José María Arreola Mendoza y la Honestidad de su Conciencia en Contra de La Mentira

Narrado por su sobrino, el escritor Juan José Arreola

 

Juan José Arreola nos presenta el siguiente testimonio acerca de la valentía de su tío José María:

 

“Mejoró más todavía (la familia Arreola, con los hermanos mayores de su padre) cuando los hermanos se hicieron sacerdotes. La familia pasó así, como la de Montaigne, a pertenecer a la nobleza de toga. Los dos fueron alumnos muy distinguidos en el seminario (sitio en donde estudian, principalmente los que van a tomar los hábitos religiosos) y luego profesores del mismo seminario. José María, a los 20 años de edad, había ya formado en Zapotlán el primer observatorio astronómico de todo Jalisco y daba clases de física, de astronomía y, según creo, también de historia. Los dos se ordenaron sacerdotes el mismo día (se refiere a su otro tío, Librado, hermano mayor que José María) y su padrino de ordenación fue un condiscípulo que había cantado misa uno o dos años antes que ellos. Pascual Díaz, que fue después canónigo, luego obispo y finalmente arzobispo de México, el mismo que años después, con Portes Gil, le diera solución a la revolución cristera (que fue un conflicto religioso/político iniciado con la presidencia de Plutarco Elías Calles con bastantes víctimas). Por haber sido tan amigos, siempre se hablaron con don Pascual de tú y nunca olvidaron el apodo que le habían puesto en el seminario. Tanto que durante la revolución cristera, mi tío de pronto decía a media comida: “Bueno, y a todo esto, después de lo que ha dicho Calles, ¿qué opina la Rata?” Y mi tía Cuca se escandalizaba: “Pero por Dios, Librado, es el arzobispo de México”. “Pues para mí siempre será la Rata”, contestaba Librado.

 

Por supuesto, mis dos tíos tenían un cierto orgullo por haber sido condiscípulos del arzobispo de México, pero eran personas tan seguras de sí mismas, tan completamente dueñas de su ser, que nunca recurrieron a él. Fueron también muy amigos de otro personaje, éste de la revolución cristera, muy importante, don Francisco Orozco y Jiménez, arzobispo de Guadalajara. En momentos en que Orozco y Jiménez había ya asumido este arzobispado, fue cuando ocurrió el drama de la separación de la Iglesia de mi tío José María. Eso pasó en 1914. Lo último que hizo, como sacerdote, fue bautizar a mi hermano mayor.

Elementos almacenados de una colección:
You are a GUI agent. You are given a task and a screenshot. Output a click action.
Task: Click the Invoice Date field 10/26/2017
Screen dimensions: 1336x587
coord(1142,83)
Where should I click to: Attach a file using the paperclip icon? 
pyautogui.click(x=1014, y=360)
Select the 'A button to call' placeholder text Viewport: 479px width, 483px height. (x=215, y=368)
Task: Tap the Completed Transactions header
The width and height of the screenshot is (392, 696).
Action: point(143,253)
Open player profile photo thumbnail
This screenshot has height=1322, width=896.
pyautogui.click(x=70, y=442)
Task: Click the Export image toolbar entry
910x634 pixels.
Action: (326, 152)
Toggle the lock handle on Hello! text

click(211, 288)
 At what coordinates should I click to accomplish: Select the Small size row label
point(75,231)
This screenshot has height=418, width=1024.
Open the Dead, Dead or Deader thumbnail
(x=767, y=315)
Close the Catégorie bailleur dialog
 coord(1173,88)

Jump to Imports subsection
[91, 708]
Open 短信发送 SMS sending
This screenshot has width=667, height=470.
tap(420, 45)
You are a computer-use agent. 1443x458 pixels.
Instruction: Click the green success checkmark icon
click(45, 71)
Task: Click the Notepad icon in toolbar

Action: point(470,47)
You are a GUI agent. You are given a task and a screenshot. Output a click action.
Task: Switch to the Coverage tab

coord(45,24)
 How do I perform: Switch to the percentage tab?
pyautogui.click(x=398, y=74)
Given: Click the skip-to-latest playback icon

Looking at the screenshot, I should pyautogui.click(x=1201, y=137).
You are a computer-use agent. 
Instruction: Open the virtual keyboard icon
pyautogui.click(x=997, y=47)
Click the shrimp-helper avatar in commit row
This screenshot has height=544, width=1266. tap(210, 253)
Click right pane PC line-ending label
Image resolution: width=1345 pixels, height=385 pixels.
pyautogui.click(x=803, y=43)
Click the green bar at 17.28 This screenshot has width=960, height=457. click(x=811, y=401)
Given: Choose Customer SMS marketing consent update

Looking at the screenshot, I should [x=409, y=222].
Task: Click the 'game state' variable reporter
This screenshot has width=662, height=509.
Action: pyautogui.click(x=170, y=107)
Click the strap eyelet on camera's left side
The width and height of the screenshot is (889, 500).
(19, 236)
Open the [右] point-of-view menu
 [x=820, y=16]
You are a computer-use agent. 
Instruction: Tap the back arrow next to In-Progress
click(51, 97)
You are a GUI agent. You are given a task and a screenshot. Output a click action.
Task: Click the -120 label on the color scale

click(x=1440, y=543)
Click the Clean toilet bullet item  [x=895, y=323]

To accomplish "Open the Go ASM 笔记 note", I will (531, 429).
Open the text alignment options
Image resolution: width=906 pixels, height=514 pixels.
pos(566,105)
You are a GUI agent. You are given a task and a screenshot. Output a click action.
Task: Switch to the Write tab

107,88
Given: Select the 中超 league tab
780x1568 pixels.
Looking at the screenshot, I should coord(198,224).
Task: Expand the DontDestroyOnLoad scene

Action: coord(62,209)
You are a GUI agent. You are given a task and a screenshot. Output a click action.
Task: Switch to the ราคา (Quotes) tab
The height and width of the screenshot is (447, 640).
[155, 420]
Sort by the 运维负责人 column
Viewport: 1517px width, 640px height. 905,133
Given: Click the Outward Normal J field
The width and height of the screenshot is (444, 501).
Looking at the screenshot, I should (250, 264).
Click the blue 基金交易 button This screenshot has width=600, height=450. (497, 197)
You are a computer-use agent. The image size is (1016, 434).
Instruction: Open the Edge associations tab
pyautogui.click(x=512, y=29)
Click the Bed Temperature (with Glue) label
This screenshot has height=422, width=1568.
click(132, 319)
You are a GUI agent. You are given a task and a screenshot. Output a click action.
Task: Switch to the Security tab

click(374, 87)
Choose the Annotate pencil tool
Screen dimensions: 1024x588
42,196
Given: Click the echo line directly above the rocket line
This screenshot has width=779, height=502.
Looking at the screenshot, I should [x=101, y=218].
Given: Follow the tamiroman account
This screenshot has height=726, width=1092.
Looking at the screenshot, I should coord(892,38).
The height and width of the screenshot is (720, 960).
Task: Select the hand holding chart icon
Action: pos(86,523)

■ Tarea a realizar: Retoma el testimonio sobre José María Arreola Mendoza y continúalo a partir de su última oración.

■ Resultado del ejercicio:
José María dejó la Iglesia por causa de discrepancias graves, de orden teológico y jerárquico. El nudo gordiano de la cuestión fue el culto a la Virgen de Guadalupe, porque mi tío tuvo en sus manos el ayate de Juan Diego. Era mi tío, como he dicho, un hombre de ciencia muy respetado. Para ese tiempo ya trabajaba con don Manuel Gamio, el que emprendió la teotihuacánida (la exploración y documentación de las Ruinas Arqueológicas de Teotihuacán). Fue uno de los ayudantes de Gamio, que colaboró en la exploración de las ruinas y en la catalogación de los tesoros de Teothiuacán. Me viene a la memoria que también mi tío estaba relacionado con un famosísimo personaje de la historia de México, que tuvo mucho que ver con Maximiliano, monseñor de Labastida y Dávalos, compadre de don Joaquín García Icazbalceta, y cuyo nombre completo era tan largo: don Pelagio Antonio de Labastida y Dávalos Rodríguez de la Cuesta, o algo por el estilo, que cuando lo anunciaron ante el papa en el Vaticano, el pontífice dijo: “Que pase uno primero y el otro después”.”

 

“Mi tío José María, seguidor de fray Servando Teresa de Mier, se había relacionado con sacerdotes ilustrados que tenían una devoción particular, escondida, por figuras como Hidalgo y Morelos, a los que en esa época todavía se les seguía juzgando casi como heresiarcas. Era, pues, un hombre liberal que incluso leía libros fuera del orden eclesiástico, con licencia o sin ella. Tuvo en sus manos, como dije, el ayate de Juan Diego, para su examen, y naturalmente no pudo aceptar que la pintura de la guadalupana fuera un milagro, y que se hubiera elaborado con elementos, con sustancias, que no existían en esta tierra, con elementos celestes. Este acto de rebeldía no fue el único de su vida como sacerdote. Más de una vez lo castigaron enviándolo a lugares inaccesibles, como la Yesca, un lugar perdido, entre Jalisco y Zacatecas.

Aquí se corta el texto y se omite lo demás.